Write a recursive definition for an arithmetic sequence with a common difference of $$-3$$

Answer

**step1 Define the General Recursive Formula for an Arithmetic Sequence**

A recursive definition of a sequence defines each term based on the preceding term(s). For an arithmetic sequence, each term is obtained by adding a constant value, known as the common difference, to the previous term. The general recursive formula for an arithmetic sequence is:

$$a_n = a_{n-1} + d$$

where $$a_n$$ is the n-th term, $$a_{n-1}$$ is the previous term, and $$d$$ is the common difference.

**step2 Incorporate the Given Common Difference**

The problem states that the common difference ($$d$$) is $$-3$$. We substitute this value into the general recursive formula.

$$a_n = a_{n-1} + (-3)$$

This simplifies to:

$$a_n = a_{n-1} - 3$$

**step3 Specify the Initial Term Requirement**

For a recursive definition to be complete, an initial term must be provided. This term serves as the starting point for the sequence. Since no specific initial term is given in the problem, we can denote it generally as $$a_1 = k$$, where $$k$$ is any real number. This part of the definition specifies where the sequence begins.

Alternative answer

Answer: a_n = a_{n-1} - 3, where a_1 is any real number and n > 1 Explain
This is a question about how to make a rule for a list of numbers where you always subtract the same amount to get the next one . The solving step is:

1. **Understand what we're looking for:** We need a "recursive definition." That's just a fancy way of saying we need a rule that tells us how to find a number in our list if we know the number right before it.
2. **Know the "common difference":** The problem tells us the common difference is -3. This means that to get from any number in our list to the very next one, we always subtract 3.
3. **Write the rule:** If `a_n` is the number we're trying to find, and `a_{n-1}` is the number that came right before it, then our rule is `a_n = a_{n-1} - 3`. It means "the current number is the number before it, minus 3."
4. **Add a starting point:** For a rule like this, we need to know where to start! We usually call the first number `a_1`. Since the problem doesn't give us a specific starting number, we can say `a_1` can be any number you pick. We also need to say that our rule works for any number after the first one, so `n` has to be bigger than 1.

Alternative answer

Answer:
Let $a_1$ be any real number.
$a_n = a_{n-1} - 3$, for $n \ge 2$. Explain
This is a question about recursive definitions for arithmetic sequences . The solving step is:

An arithmetic sequence is like a list of numbers where you always add the same amount to get from one number to the next. That amount is called the "common difference."

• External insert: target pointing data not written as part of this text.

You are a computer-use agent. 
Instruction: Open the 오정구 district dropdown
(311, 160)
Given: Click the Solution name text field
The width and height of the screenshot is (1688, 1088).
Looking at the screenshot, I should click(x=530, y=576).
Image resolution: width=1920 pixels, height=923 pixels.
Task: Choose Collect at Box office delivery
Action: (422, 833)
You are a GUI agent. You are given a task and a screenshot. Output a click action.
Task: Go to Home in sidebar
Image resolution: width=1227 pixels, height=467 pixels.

The problem tells us the common difference is -3. This means to get any number in our list (let's call it $a_n$), we just take the number right before it (which we call $a_{n-1}$) and add -3 to it. Adding -3 is the same as subtracting 3! So, the rule for getting the next number is $a_n = a_{n-1} - 3$.

For a recursive definition, we also need a starting point. The problem doesn't give us a first number, so we can say that the first term, $a_1$, can be any number you want!

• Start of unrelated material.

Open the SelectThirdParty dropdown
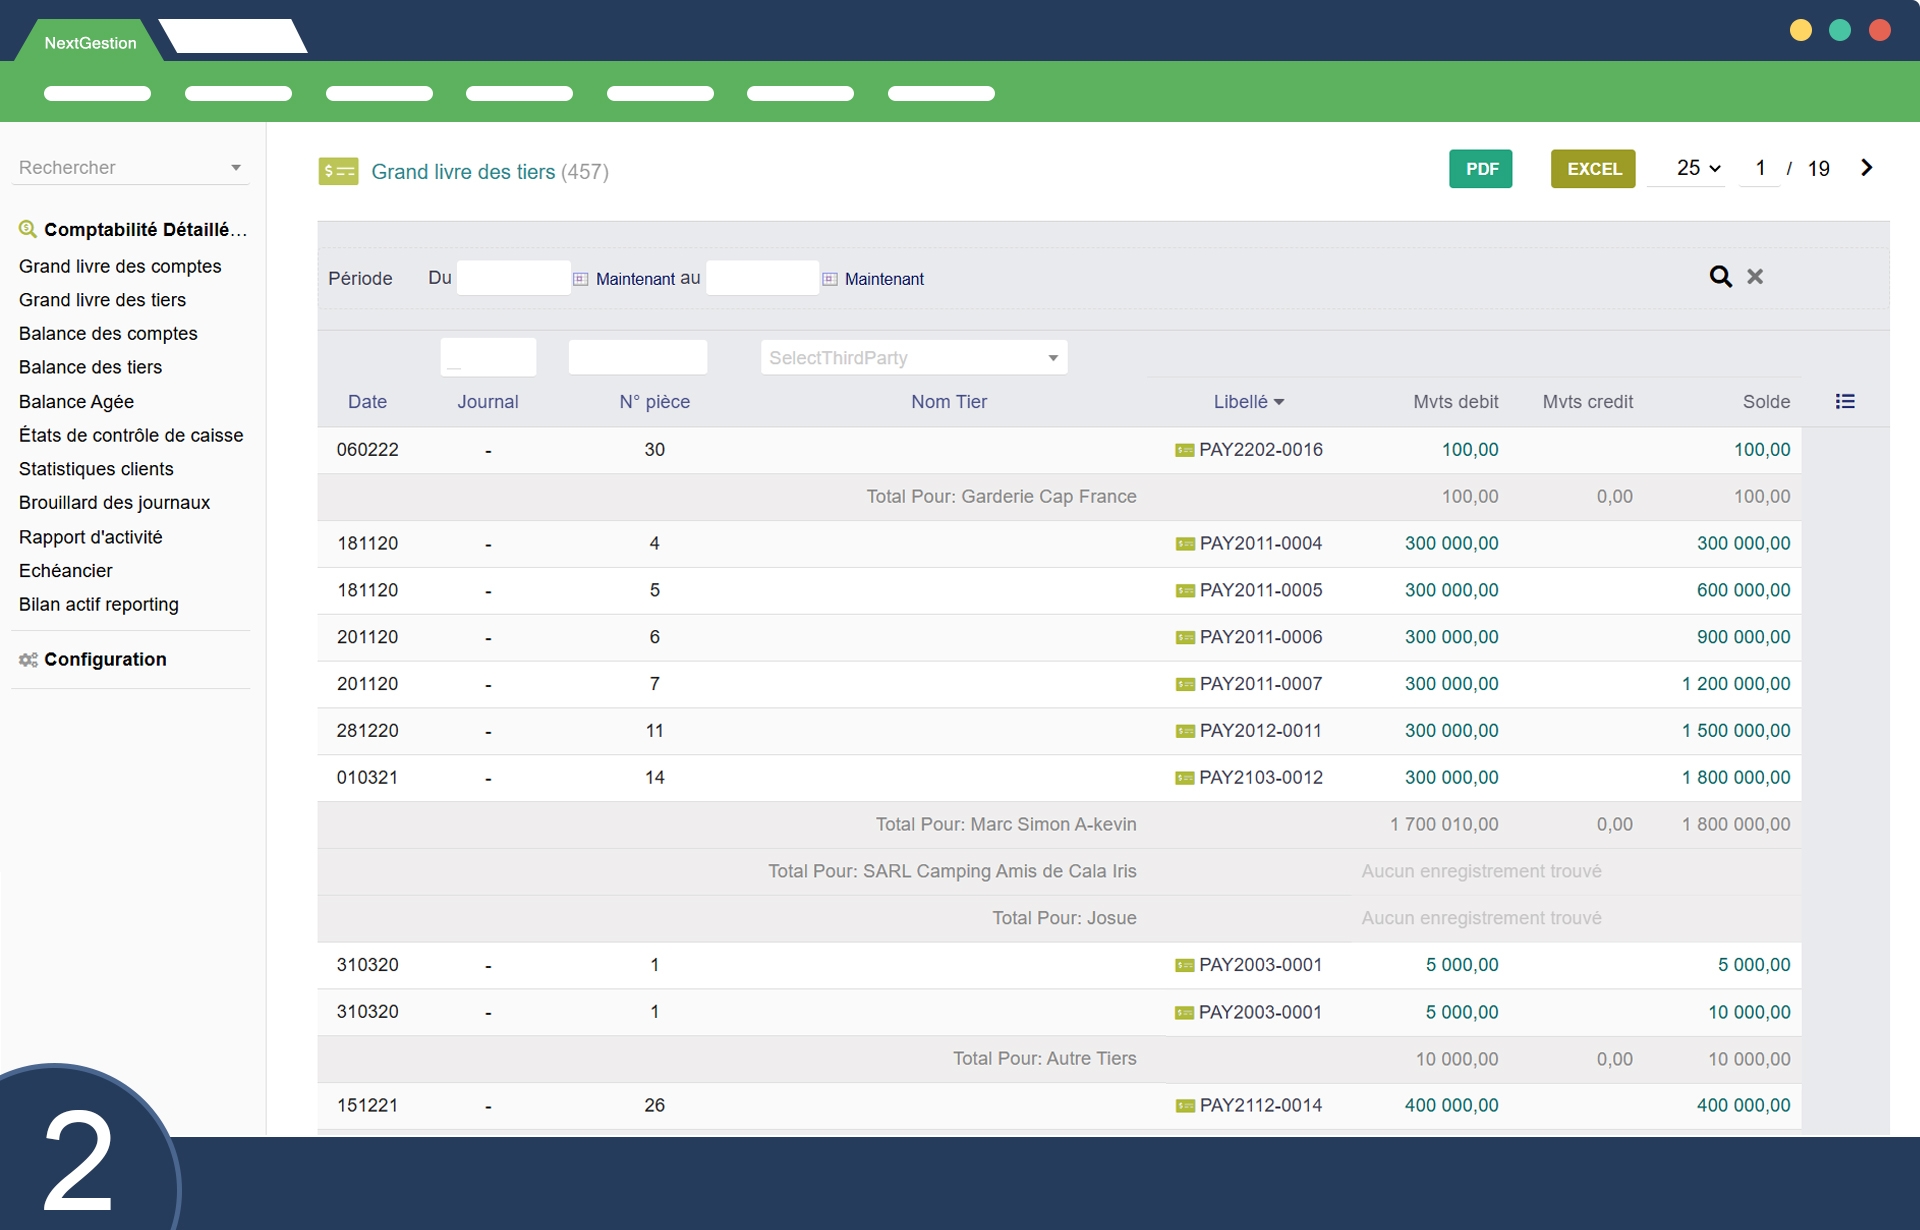 pyautogui.click(x=913, y=358)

So, we put it all together:
1. We state that the first term ($a_1$) can be any number.
2. We state the rule for finding any other term ($a_n$) by using the term before it ($a_{n-1}$) and the common difference (-3).

Alternative answer

Answer:
A recursive definition for an arithmetic sequence with a common difference of -3 is:
1. `a_1 = c` (where `c` is any real number, representing the first term)
2. `a_n = a_(n-1) - 3` for `n > 1` Explain
This is a question about arithmetic sequences and recursive definitions . The solving step is:

An arithmetic sequence is a list of numbers where each new number is found by adding a constant value to the one before it. This constant value is called the "common difference." In this problem, the common difference is -3, which means we subtract 3 each time to get the next number.

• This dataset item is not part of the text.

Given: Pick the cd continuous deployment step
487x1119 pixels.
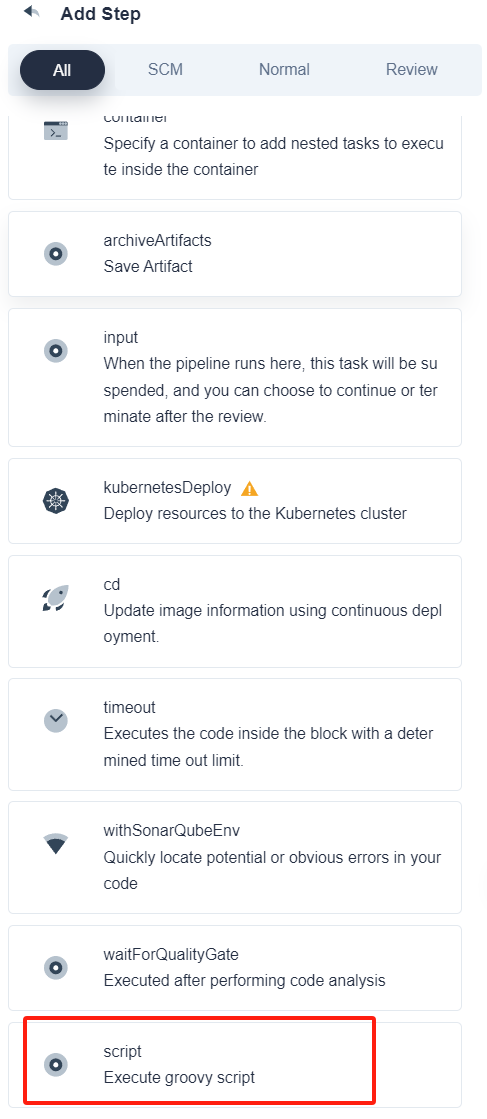Looking at the screenshot, I should click(x=235, y=611).
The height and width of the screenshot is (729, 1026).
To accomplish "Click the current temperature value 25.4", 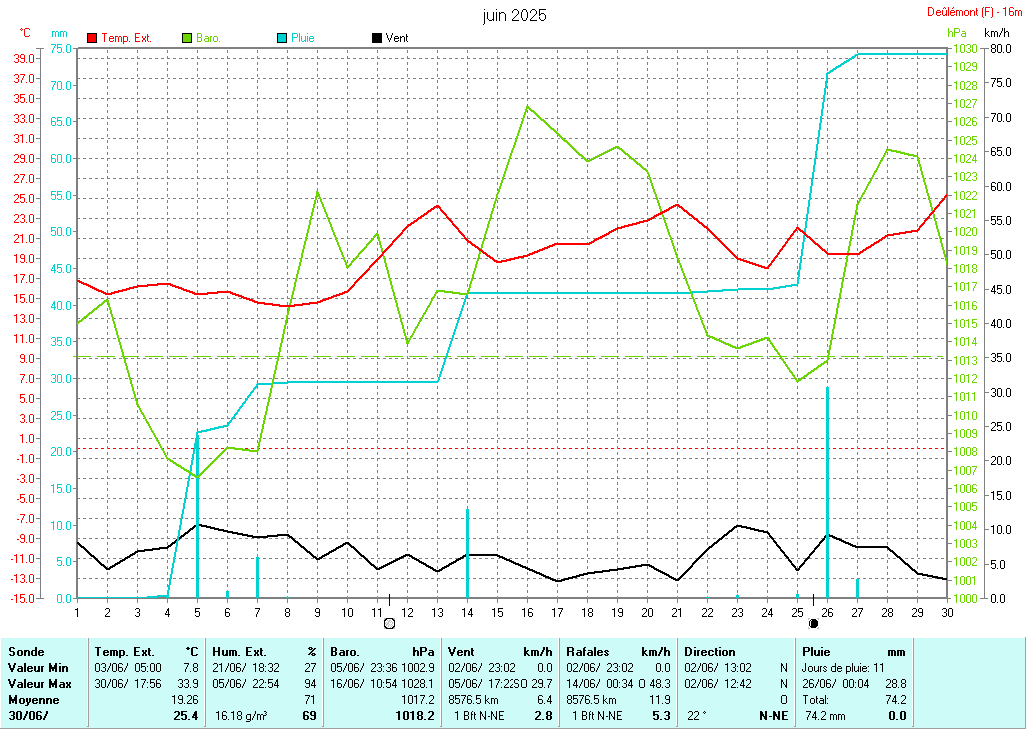I will coord(184,716).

A recursive definition tells us how to find a term in a sequence by using the term right before it. To write a recursive definition for an arithmetic sequence, we need two things:
1. **A starting point (the first term):** We don't have a specific first term given in the problem, so we can say `a_1 = c`, where 'c' can be any number you want to start with.
2. **A rule to get to the next term:** Since the common difference is -3, to get any term (`a_n`) from the one before it (`a_(n-1)`), we just subtract 3. So, the rule is `a_n = a_(n-1) - 3`. This rule works for any term after the first one, which means for `n > 1`.